Collected data:
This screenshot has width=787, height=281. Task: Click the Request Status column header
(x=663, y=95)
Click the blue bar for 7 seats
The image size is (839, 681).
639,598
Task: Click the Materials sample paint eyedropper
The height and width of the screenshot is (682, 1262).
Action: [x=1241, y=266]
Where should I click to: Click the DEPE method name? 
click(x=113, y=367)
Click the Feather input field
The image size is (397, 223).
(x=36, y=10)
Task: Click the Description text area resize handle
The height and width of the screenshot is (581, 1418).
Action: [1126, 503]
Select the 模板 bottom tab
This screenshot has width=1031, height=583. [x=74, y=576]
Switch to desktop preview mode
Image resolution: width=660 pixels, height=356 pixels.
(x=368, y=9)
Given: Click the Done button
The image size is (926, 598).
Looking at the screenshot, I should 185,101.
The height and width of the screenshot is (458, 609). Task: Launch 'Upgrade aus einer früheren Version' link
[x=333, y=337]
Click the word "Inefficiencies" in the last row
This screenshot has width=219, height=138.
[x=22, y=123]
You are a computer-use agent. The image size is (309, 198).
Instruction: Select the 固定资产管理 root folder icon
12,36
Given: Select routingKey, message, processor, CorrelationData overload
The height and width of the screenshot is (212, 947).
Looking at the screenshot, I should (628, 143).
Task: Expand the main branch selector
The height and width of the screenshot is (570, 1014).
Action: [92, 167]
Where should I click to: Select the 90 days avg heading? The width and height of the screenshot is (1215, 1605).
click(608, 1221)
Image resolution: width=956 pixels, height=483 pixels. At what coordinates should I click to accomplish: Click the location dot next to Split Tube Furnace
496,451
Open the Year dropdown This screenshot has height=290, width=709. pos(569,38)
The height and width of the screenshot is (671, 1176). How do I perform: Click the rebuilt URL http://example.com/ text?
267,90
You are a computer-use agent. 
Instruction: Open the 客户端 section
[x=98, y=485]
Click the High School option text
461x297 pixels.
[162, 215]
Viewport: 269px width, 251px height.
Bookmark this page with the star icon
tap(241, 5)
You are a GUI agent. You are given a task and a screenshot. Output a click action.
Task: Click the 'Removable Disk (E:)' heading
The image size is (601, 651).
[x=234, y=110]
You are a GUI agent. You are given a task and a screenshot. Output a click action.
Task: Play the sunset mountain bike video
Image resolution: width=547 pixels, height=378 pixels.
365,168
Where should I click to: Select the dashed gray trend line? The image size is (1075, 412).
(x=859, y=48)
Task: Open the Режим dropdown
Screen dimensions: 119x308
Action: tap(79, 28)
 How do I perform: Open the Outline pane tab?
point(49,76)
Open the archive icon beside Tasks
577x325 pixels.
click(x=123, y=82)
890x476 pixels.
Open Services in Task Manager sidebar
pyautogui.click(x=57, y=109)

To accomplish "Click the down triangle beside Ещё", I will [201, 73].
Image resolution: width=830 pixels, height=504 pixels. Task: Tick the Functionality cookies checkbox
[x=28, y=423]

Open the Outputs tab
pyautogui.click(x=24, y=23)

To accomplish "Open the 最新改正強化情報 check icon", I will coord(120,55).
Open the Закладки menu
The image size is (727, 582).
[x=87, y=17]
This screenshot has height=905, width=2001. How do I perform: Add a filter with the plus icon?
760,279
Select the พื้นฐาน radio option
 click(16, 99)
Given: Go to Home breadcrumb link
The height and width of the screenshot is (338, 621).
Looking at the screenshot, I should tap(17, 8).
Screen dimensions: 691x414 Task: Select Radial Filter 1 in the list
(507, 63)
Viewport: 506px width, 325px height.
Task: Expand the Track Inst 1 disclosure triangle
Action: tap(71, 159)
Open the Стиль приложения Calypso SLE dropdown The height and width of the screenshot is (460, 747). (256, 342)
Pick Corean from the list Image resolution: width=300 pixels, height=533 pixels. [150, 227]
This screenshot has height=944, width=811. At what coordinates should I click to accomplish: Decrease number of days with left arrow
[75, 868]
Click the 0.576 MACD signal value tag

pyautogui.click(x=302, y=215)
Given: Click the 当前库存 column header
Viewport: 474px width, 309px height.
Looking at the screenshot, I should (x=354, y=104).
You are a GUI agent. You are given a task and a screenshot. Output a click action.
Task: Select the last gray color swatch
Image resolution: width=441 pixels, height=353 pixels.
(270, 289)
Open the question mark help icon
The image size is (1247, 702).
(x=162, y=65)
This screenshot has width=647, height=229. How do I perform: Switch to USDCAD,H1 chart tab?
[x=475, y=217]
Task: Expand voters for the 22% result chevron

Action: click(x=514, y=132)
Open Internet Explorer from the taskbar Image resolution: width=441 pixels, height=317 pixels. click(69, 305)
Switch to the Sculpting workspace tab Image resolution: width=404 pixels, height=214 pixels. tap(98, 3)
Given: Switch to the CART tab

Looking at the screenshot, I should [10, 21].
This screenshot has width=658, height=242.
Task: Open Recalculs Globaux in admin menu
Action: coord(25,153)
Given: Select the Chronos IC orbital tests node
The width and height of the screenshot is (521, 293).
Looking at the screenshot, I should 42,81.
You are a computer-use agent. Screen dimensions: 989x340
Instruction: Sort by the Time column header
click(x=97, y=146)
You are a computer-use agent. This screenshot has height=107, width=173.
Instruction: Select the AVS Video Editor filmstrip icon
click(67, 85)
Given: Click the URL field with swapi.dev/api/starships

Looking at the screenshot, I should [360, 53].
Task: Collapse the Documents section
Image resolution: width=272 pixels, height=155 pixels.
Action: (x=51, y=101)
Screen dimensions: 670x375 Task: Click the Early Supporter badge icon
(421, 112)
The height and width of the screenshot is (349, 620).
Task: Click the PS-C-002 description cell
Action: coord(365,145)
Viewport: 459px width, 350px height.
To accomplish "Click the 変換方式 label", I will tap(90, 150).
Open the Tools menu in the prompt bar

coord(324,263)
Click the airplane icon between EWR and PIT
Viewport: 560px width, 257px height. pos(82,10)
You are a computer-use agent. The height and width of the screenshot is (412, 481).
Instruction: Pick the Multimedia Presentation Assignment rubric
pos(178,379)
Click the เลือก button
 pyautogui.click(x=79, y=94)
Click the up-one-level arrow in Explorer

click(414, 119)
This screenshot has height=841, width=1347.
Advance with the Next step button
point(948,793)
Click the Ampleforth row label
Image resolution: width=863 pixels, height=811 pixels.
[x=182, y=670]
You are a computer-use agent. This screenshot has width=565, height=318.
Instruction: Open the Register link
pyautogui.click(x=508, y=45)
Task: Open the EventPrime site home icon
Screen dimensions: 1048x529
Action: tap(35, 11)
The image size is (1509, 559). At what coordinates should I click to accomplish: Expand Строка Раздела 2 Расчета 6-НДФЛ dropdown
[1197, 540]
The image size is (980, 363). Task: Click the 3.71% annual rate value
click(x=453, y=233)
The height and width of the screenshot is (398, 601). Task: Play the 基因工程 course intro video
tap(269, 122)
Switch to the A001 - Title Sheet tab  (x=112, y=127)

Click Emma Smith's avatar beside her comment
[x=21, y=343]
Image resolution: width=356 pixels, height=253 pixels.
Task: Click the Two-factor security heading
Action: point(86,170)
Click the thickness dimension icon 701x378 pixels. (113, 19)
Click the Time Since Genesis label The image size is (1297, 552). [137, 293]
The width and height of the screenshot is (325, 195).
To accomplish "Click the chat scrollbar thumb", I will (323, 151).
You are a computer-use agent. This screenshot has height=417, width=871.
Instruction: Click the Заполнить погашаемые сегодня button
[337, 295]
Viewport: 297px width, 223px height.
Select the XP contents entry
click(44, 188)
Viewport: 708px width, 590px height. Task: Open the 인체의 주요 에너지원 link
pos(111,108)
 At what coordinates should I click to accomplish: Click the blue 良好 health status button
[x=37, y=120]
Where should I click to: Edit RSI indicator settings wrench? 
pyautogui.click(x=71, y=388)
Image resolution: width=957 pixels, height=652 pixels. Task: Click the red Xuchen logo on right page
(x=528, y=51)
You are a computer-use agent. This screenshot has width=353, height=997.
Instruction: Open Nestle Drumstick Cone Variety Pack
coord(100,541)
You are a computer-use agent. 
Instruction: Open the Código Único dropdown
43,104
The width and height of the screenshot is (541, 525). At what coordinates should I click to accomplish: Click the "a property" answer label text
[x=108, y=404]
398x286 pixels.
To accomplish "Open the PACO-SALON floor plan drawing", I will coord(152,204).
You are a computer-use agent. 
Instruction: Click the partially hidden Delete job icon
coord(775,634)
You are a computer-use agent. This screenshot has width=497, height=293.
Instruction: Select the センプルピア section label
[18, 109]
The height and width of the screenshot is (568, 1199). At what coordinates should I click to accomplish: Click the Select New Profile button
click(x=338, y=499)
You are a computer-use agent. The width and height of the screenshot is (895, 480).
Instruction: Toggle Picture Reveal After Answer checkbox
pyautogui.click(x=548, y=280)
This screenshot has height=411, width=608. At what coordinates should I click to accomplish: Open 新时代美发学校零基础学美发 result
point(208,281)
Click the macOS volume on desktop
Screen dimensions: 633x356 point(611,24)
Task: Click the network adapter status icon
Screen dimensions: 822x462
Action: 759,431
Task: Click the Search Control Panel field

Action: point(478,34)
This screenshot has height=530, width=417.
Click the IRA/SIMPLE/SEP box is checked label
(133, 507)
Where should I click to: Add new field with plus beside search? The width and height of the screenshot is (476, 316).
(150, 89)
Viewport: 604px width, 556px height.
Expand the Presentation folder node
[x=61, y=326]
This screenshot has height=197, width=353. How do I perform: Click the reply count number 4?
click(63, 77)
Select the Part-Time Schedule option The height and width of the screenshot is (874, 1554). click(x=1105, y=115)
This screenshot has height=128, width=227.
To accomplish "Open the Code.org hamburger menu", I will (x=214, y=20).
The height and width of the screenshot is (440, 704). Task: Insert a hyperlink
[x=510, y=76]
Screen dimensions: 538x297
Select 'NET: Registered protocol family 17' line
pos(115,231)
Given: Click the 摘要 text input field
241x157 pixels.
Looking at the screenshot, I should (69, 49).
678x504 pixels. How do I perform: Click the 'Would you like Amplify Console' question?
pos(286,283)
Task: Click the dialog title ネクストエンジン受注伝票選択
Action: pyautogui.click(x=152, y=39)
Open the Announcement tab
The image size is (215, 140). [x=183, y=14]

# [ASSIGNED TASK]
Each line of the data that has the string "will" should be returned.

# [RESPONSE TO THE EXERCISE]
To accomplish "Click the down triangle beside Ещё", I will [201, 73].
To accomplish "Open the 最新改正強化情報 check icon", I will coord(120,55).
To accomplish "Click the 変換方式 label", I will tap(90, 150).
To accomplish "Click the chat scrollbar thumb", I will (323, 151).
To accomplish "Open the PACO-SALON floor plan drawing", I will coord(152,204).
To accomplish "Open the Code.org hamburger menu", I will (x=214, y=20).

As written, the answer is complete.